Development of multiplex RT-PCR for detection and differentiationof foot-and-mouth disease virus O and A serotypes in Turkey

Abstract

In this study, a two-step multiplex reverse transcription-polymerase chain reaction (mRT-PCR) was developed and evaluated using designed primers for the simultaneous detection and differentiation of Turkish foot-and-mouth disease virus (FMDV) serotypes A and O from clinical samples. In the method, a mix of one universal reverse primer designed from the 2B gene and two serotype-specific forward primers designed from the hypervariable regions of the capsid VP1-1D coding gene of FMDV were used.
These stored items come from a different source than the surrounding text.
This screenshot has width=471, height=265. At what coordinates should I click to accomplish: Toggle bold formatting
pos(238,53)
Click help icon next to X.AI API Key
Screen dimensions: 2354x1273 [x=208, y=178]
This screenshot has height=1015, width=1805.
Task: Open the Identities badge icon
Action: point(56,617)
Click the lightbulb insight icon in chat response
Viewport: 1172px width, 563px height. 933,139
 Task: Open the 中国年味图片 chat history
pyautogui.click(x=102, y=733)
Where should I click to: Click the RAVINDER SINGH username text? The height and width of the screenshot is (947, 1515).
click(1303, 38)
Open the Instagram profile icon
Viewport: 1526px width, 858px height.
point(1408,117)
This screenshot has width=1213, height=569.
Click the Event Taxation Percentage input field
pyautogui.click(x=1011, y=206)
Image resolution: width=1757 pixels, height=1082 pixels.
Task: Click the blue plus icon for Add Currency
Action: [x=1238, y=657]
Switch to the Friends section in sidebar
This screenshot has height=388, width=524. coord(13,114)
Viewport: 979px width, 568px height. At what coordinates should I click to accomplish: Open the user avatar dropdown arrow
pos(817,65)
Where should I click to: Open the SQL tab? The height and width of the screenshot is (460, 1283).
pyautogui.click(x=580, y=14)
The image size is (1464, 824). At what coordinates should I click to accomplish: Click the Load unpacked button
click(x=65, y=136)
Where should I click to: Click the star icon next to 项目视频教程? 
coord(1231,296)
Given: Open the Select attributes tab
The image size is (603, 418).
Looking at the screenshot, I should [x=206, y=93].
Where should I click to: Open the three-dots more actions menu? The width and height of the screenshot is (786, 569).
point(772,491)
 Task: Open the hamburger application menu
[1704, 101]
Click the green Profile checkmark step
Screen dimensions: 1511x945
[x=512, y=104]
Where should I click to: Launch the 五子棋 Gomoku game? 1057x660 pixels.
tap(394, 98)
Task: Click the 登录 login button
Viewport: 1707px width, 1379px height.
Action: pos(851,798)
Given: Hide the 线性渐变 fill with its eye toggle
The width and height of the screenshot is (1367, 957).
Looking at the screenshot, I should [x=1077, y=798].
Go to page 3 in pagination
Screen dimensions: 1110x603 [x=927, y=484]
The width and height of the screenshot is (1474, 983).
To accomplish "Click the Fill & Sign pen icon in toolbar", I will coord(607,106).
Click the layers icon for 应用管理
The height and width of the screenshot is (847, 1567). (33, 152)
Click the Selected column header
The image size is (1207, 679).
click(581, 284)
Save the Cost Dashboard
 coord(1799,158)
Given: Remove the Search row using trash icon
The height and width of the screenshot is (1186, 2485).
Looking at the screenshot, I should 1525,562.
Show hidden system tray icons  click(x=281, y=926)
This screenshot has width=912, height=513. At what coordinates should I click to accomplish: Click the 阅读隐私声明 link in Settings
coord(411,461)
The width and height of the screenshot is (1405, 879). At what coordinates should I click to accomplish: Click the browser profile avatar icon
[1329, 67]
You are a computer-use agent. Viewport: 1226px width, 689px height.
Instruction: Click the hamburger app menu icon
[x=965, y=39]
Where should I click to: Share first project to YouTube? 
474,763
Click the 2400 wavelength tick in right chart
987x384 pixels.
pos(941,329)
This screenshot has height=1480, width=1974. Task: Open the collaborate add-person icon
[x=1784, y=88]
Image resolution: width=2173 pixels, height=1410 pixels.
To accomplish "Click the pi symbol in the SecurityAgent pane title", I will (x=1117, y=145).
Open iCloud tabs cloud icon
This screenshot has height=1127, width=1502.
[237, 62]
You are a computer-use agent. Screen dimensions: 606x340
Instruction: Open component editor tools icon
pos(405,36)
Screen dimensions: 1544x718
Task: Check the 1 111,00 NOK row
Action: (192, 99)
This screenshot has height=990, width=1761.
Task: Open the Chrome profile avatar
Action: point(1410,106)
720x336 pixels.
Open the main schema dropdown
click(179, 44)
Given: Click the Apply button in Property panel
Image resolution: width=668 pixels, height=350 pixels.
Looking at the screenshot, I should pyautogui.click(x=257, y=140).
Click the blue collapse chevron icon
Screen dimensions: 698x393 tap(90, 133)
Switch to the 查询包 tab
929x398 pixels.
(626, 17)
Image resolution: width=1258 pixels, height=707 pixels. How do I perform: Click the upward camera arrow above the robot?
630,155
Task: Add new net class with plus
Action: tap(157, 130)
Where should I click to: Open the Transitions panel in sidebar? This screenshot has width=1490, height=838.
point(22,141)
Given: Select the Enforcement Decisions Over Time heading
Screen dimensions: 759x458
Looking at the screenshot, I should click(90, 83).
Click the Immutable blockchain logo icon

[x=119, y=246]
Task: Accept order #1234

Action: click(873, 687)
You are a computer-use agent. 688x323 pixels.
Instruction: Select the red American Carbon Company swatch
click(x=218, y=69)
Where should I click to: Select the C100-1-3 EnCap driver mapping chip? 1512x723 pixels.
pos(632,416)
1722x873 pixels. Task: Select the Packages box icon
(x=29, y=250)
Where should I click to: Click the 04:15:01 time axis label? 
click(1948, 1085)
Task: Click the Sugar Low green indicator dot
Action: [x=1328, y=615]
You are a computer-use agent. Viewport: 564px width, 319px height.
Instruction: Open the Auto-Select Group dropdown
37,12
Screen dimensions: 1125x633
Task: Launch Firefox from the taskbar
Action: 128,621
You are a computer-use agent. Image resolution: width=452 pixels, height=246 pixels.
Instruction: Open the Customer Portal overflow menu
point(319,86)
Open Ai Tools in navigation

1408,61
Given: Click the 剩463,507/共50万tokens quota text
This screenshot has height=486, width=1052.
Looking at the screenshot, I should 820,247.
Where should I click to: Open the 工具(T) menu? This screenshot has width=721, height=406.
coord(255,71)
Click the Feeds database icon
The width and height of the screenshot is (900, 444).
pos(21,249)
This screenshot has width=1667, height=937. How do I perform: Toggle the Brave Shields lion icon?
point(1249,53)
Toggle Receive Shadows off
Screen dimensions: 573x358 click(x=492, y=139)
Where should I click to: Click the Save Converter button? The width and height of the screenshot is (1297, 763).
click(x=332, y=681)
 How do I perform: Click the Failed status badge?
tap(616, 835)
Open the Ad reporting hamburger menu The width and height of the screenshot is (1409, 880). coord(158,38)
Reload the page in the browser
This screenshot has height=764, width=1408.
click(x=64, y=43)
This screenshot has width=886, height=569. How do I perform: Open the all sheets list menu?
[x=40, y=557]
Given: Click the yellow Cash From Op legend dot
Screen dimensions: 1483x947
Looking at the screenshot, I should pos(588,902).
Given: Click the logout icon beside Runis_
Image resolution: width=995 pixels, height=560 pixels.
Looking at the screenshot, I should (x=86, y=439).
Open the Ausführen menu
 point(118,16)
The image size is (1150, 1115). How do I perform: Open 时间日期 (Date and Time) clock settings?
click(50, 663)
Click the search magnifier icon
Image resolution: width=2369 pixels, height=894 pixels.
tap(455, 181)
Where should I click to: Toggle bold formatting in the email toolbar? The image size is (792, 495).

Totally, 272 FMDV-infected samples collected between 2006 and 2008 constituted the material of the study. mRT-PCR was compared to ELISA in terms of positivity percentage (%) and the difference between the two tests was found to be statistically significant (P < 0.05). In the study, 148 (54.4%) of 272 samples were undetermined by ELISA. Ninety-nine (66.8%) of these 148 undetermined samples were found FMDV RNA-positive with mRT-PCR. Consequently, the diagnostic sensitivity and specificity of mRT-PCR was determined as 95% and 84%, respectively. The study showed that mRT-PCR was more efficient than ELISA and concluded that the technique can be used as an alternative to ELISA for molecular typing of FMDV samples. This is the first report providing the differentiation of FMDV serotypes A and O in Turkey by mRT-PCR.